Doc Hata’s house, which he has meticulously restored to perfection, symbolizes the high value he places on self-improvement and keeping up appearances. Throughout his thirty years in Bedley Run, Doc Hata has prioritized his own personal and economic development, as well as the establishment of a sterling reputation among his community. Doc Hata made important strides toward both goals when he purchased his Tudor-style home in the fashionable Mountainview neighborhood. For years, he labored until he had restored every inch of the house, and he transformed the grounds by installing an impressive flagstone pool and landscaping every inch of the yard. Through this restoration, Doc Hata showed himself willing to put in effort toward improving his own lot in life. Furthermore, the results of his labor at once elevated the aesthetic of his home and added value to both the property and the neighborhood. Yet Doc Hata’s obsessive maintenance of his house also symbolizes his tendency to displace his negative feelings and guard against hard memories. For instance, when Sunny left his home for the last time, he spackled and painted every surface in her room, as if to erase any trace of her former presence in his life.

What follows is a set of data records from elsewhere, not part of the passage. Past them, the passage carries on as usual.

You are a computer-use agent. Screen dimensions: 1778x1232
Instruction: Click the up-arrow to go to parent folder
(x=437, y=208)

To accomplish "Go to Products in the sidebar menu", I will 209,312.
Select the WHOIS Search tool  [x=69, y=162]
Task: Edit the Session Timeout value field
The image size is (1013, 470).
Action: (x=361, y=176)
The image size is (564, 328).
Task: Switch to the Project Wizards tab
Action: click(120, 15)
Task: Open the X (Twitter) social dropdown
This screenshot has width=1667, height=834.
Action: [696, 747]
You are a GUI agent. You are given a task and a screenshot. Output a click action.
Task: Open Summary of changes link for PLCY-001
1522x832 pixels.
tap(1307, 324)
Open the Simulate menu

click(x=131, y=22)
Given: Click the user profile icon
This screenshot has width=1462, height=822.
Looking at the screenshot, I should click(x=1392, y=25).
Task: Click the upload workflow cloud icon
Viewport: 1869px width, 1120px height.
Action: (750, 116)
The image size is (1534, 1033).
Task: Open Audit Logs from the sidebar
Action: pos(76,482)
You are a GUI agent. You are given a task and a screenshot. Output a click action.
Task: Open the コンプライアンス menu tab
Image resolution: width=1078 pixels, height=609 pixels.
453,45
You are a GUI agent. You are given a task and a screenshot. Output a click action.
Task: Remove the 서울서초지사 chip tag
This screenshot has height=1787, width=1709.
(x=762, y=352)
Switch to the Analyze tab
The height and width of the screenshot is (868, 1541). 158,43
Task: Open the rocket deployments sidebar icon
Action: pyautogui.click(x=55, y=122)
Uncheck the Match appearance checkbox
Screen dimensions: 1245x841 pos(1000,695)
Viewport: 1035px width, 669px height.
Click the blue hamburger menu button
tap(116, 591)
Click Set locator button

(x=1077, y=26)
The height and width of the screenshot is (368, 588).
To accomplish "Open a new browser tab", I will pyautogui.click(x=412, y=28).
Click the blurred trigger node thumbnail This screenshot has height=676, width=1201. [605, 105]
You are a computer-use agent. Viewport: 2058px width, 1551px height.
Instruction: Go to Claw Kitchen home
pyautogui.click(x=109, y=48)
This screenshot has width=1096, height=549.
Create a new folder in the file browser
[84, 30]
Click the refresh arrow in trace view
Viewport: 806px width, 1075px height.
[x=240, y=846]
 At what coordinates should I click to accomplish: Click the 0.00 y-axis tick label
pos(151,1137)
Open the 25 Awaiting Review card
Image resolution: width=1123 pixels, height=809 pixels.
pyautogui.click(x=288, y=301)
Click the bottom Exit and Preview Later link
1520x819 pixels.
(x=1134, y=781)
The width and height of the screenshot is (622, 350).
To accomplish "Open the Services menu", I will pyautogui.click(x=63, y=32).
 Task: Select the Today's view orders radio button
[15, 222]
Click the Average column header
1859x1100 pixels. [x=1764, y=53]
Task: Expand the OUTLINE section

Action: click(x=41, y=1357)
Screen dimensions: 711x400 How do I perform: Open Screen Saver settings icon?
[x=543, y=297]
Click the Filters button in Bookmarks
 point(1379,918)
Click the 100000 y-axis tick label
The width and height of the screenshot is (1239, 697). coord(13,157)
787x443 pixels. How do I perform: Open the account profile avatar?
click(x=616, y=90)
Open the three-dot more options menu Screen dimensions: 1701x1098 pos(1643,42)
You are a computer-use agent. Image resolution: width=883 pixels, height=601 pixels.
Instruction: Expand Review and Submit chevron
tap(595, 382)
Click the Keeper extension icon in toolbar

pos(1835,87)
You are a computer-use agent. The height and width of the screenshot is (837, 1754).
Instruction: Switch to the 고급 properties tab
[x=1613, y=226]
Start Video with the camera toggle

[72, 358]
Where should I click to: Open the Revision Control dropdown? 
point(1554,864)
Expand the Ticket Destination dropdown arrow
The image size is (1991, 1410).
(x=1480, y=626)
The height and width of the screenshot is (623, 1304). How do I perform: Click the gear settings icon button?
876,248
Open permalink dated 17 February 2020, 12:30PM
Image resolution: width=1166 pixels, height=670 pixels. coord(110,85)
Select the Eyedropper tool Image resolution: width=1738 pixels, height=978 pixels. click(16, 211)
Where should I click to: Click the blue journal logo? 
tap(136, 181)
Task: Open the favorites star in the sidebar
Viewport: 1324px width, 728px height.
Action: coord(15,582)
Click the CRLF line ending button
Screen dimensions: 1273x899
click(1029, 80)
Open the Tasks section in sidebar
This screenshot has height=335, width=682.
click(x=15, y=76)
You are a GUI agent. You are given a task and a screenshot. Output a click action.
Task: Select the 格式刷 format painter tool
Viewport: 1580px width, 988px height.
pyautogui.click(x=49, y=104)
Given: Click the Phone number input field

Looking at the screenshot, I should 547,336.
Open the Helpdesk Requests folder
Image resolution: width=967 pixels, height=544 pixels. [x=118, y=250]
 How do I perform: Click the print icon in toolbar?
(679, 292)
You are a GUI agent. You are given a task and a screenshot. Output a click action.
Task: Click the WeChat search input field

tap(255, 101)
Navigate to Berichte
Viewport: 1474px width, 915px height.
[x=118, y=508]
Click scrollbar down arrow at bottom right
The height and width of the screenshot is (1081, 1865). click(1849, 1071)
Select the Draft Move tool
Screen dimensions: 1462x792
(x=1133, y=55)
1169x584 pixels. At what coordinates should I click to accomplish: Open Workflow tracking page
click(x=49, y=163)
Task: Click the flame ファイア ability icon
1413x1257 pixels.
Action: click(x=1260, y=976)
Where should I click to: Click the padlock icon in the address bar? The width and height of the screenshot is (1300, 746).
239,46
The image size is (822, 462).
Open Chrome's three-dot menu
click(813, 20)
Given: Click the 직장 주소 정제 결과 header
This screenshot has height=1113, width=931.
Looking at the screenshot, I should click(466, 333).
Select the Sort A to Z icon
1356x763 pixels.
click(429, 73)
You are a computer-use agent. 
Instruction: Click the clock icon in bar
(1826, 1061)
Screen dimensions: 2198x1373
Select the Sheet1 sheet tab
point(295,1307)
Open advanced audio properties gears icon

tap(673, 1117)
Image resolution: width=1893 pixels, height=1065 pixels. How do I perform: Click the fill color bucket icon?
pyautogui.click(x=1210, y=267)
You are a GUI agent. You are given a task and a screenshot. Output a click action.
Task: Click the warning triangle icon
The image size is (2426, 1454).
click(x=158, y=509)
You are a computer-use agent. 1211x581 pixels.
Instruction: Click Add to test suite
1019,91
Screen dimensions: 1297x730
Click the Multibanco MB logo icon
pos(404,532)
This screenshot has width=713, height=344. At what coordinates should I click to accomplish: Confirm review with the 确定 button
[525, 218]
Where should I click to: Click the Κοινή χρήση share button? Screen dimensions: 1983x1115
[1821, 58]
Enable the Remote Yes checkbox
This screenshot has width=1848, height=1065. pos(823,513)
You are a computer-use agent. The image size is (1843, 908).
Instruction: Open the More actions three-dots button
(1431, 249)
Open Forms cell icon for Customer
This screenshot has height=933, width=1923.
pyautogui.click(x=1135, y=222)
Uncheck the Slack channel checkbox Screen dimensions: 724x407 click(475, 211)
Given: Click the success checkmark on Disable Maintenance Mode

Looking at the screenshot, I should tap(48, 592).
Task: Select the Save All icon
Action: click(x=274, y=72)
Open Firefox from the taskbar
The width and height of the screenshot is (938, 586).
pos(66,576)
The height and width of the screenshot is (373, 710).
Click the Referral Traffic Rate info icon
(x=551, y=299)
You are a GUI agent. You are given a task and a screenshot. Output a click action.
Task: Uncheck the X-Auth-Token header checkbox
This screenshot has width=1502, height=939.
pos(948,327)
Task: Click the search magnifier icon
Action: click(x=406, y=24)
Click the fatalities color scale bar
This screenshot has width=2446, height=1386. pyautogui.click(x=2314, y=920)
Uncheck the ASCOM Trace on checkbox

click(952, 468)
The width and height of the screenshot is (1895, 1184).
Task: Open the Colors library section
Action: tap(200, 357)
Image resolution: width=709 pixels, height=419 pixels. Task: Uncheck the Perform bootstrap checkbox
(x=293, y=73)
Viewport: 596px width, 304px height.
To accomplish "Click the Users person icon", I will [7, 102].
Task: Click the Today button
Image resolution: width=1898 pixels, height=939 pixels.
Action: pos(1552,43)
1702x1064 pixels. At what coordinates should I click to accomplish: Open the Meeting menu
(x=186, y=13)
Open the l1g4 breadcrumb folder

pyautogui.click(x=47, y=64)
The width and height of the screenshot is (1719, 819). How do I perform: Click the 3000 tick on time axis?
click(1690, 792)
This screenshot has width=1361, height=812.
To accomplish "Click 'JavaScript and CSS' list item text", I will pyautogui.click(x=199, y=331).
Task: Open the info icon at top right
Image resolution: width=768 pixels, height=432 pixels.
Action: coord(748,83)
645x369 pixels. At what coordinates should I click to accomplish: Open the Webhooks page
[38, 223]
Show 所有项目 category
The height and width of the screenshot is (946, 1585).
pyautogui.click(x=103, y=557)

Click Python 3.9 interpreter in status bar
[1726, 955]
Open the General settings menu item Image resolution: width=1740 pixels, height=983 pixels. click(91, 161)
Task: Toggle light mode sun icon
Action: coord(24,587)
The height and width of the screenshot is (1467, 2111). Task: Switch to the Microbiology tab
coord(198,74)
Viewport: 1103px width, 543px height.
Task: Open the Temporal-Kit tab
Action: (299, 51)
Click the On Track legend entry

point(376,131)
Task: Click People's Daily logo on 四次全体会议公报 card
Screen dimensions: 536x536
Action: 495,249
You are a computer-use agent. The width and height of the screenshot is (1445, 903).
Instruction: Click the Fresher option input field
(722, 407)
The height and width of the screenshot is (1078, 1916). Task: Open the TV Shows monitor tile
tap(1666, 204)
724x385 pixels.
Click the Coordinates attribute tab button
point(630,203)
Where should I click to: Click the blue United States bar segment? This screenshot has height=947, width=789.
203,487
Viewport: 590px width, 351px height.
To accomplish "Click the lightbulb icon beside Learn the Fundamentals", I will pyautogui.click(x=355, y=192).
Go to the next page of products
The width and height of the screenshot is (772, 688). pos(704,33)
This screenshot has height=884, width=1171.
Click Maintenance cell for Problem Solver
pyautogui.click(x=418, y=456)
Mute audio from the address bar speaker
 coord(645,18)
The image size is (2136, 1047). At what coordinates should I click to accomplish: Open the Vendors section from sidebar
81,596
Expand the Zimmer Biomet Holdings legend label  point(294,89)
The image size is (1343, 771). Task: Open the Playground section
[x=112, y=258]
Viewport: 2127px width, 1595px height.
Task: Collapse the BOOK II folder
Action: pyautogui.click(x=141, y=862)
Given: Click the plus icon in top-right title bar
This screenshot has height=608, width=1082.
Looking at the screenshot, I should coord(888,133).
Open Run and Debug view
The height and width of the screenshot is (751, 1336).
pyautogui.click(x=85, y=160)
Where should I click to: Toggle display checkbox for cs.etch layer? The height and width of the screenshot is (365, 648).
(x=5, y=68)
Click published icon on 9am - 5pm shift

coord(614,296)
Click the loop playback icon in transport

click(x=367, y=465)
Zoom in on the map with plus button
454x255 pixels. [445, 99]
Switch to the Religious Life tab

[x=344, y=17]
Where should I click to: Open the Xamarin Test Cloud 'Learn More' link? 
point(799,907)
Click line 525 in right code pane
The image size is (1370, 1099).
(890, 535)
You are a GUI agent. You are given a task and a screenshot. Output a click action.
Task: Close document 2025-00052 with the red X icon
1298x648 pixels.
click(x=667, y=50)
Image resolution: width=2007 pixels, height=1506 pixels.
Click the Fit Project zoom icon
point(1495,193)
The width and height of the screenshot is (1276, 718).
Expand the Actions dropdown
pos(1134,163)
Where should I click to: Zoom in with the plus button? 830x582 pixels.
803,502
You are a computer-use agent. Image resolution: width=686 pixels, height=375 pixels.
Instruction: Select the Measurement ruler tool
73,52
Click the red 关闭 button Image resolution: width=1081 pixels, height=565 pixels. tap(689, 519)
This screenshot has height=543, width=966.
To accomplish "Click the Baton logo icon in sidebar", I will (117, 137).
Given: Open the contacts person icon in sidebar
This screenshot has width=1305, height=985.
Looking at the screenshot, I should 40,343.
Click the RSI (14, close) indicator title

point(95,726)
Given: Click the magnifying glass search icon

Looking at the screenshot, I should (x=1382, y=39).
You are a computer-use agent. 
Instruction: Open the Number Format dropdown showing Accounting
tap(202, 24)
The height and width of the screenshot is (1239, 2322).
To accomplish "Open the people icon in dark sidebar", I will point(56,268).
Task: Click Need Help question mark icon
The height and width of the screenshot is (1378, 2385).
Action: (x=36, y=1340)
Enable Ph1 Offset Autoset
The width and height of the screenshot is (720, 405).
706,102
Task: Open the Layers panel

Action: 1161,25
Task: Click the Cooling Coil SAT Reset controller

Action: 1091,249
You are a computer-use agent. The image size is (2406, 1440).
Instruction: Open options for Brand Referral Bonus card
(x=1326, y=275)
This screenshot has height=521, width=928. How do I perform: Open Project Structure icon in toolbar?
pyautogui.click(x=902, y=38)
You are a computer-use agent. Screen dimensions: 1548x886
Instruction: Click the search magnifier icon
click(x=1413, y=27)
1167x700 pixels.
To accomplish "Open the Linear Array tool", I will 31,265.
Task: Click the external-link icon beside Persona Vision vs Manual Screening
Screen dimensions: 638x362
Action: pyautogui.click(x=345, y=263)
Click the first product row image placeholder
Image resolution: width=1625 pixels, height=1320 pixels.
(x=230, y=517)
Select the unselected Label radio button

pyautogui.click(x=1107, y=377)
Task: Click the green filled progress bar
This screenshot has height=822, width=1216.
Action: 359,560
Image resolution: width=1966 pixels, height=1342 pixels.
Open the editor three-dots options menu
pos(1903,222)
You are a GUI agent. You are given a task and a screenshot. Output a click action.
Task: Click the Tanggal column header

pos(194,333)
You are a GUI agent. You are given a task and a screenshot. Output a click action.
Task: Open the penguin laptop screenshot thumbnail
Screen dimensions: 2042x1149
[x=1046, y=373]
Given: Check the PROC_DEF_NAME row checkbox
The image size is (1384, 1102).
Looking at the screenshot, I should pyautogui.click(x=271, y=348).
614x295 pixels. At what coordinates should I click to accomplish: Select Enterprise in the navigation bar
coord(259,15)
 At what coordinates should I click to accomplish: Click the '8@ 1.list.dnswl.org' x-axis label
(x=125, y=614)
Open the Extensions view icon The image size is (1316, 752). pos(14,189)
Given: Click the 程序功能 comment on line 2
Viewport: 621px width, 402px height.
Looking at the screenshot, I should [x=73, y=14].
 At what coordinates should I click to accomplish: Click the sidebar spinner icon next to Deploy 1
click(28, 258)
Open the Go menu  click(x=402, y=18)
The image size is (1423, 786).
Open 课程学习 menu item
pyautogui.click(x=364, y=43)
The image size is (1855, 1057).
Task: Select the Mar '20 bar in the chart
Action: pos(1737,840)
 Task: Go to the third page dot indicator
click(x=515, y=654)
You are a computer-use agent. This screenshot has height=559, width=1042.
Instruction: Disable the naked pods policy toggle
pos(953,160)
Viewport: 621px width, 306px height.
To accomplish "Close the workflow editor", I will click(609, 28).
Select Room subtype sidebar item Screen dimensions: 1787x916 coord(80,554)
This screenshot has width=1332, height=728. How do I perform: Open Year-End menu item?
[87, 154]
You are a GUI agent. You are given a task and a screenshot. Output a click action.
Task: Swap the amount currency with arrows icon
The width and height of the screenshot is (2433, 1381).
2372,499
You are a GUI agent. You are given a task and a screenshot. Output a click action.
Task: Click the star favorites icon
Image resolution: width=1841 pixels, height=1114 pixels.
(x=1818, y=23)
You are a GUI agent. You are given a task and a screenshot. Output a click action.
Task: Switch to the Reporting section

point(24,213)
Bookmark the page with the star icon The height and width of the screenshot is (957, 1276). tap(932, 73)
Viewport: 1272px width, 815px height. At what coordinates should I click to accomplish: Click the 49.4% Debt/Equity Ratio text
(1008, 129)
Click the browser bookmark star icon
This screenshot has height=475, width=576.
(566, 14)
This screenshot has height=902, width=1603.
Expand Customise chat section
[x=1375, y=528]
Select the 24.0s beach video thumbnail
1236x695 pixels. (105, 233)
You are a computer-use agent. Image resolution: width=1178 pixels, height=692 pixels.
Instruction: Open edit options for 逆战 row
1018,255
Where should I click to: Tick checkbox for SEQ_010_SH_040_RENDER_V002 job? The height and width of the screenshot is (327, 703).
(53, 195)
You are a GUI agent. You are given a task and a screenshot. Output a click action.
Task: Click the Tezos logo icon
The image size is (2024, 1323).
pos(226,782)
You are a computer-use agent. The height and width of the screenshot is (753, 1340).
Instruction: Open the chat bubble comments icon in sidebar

Doc Hata has a longstanding fascination with the human heart, which symbolizes for him the place in the material body that houses a person’s immaterial spirit. His curiosity about the heart began during his training as a field medic, when he witnessed a doctor open a man’s chest and massage his heart with bare hands. This experience inspired Doc Hata, both in his philosophy of the heart as a vessel for the human spirit and in his career ambition to become a cardiopulmonary surgeon. Though Doc Hata never pursued more formal medical training, his attachment to the heart persists in his daydreams about saving other people’s lives. When he considers Patrick Hickey’s urgent need for a heart transplant, he imagines performing the operation for himself. And when Renny has a heart attack in Chapter 15, he imagines reaching inside Renny’s chest to massage his heart. In these fantasies, the heart demonstrates Doc Hata’s desire to be someone who can take decisive action and do real good for other people. Ironically, however, such fantasies also remind him of his persistent failure to act decisively according to the dictates of his own heart.